The problem asks us to find which number from the given list (21, 23, 25, 27) has exactly two factors. A factor of a number is a whole number that divides into it exactly, without leaving a remainder. Numbers that have only two factors are called prime numbers. These two factors are always 1 and the number itself.

**step2** Finding Factors for 21

Let's find the factors of 21:
* We know that 1 is a factor of every number, and 21 is a factor of itself. So, factors include 1 and 21.
* We can check if 21 is divisible by other numbers. Since 21 is an odd number, it is not divisible by 2.
* Let's check for 3. $$21 \div 3 = 7$$. So, 3 and 7 are also factors of 21.
* The factors of 21 are 1, 3, 7, and 21.
Since 21 has four factors, it does not have only two factors.

**step3** Finding Factors for 23

Let's find the factors of 23:
* We know that 1 is a factor of every number, and 23 is a factor of itself. So, factors include 1 and 23.
* We can check if 23 is divisible by other numbers. Since 23 is an odd number, it is not divisible by 2.
* To check for divisibility by 3, we add the digits: $$2+3 = 5$$. Since 5 is not divisible by 3, 23 is not divisible by 3.
* 23 does not end in 0 or 5, so it is not divisible by 5.
* We can try dividing by numbers up to the square root of 23 (which is about 4.7). We have checked 2, 3. There are no other whole numbers between 1 and 23 (excluding 1 and 23 themselves) that divide 23 evenly.
* The only factors of 23 are 1 and 23.
Since 23 has exactly two factors, it is a prime number and fits the condition.

**step4** Finding Factors for 25

Let's find the factors of 25:
* We know that 1 is a factor of every number, and 25 is a factor of itself. So, factors include 1 and 25.
* 25 is an odd number, so it is not divisible by 2.
* To check for divisibility by 3, we add the digits: $$2+5 = 7$$. Since 7 is not divisible by 3, 25 is not divisible by 3.
* 25 ends in 5, so it is divisible by 5. $$25 \div 5 = 5$$. So, 5 is a factor of 25.
* The factors of 25 are 1, 5, and 25.
Since 25 has three factors, it does not have only two factors.

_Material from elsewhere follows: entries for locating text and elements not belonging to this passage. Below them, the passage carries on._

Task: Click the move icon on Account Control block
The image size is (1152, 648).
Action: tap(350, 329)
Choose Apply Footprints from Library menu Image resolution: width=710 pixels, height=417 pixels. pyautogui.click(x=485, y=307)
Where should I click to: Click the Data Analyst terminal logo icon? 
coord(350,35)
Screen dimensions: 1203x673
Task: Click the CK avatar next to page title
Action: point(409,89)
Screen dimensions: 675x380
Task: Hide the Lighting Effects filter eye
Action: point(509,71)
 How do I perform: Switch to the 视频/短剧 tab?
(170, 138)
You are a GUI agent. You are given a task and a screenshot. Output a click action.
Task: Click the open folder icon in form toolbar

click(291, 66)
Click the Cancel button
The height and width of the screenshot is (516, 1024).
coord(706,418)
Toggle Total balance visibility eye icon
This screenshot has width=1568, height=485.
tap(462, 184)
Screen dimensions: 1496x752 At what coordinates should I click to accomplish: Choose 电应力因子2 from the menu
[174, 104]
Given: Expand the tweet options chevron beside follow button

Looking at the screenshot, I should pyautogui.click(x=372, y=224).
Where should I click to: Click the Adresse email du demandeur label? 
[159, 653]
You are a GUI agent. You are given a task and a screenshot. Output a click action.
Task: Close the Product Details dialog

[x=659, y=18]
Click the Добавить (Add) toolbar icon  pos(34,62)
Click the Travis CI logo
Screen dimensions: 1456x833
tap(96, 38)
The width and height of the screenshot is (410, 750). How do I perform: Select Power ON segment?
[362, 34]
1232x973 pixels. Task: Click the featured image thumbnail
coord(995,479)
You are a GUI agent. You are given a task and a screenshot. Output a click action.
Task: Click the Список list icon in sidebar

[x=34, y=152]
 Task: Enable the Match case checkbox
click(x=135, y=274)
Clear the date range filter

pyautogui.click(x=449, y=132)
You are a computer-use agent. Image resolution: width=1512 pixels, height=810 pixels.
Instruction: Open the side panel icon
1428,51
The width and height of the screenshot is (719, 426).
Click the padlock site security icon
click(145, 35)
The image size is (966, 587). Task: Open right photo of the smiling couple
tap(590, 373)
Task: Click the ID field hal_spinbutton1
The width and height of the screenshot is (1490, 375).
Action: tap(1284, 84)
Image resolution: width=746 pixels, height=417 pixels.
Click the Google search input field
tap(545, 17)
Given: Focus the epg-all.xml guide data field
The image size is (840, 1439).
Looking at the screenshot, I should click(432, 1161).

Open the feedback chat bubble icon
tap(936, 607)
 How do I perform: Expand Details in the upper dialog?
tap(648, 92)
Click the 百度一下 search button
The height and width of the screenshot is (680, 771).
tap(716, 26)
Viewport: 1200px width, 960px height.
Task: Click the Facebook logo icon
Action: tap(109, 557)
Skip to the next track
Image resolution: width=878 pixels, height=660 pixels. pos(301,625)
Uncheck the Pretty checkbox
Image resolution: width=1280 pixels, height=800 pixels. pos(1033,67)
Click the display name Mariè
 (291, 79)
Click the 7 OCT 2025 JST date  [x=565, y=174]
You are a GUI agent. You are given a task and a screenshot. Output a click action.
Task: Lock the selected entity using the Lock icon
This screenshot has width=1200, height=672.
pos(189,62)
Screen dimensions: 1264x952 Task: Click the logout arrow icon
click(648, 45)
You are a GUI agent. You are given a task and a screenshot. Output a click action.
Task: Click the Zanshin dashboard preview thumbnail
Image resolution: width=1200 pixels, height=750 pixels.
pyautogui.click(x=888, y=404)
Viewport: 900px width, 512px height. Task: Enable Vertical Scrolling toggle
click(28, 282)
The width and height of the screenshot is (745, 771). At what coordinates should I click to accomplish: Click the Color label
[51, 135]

**step5** Finding Factors for 27

Let's find the factors of 27:
* We know that 1 is a factor of every number, and 27 is a factor of itself. So, factors include 1 and 27.
* 27 is an odd number, so it is not divisible by 2.
* To check for divisibility by 3, we add the digits: $$2+7 = 9$$. Since 9 is divisible by 3, 27 is divisible by 3. $$27 \div 3 = 9$$. So, 3 and 9 are also factors of 27.
* The factors of 27 are 1, 3, 9, and 27.
Since 27 has four factors, it does not have only two factors.

**step6** Conclusion

Based on our analysis, only the number 23 has exactly two factors (1 and 23).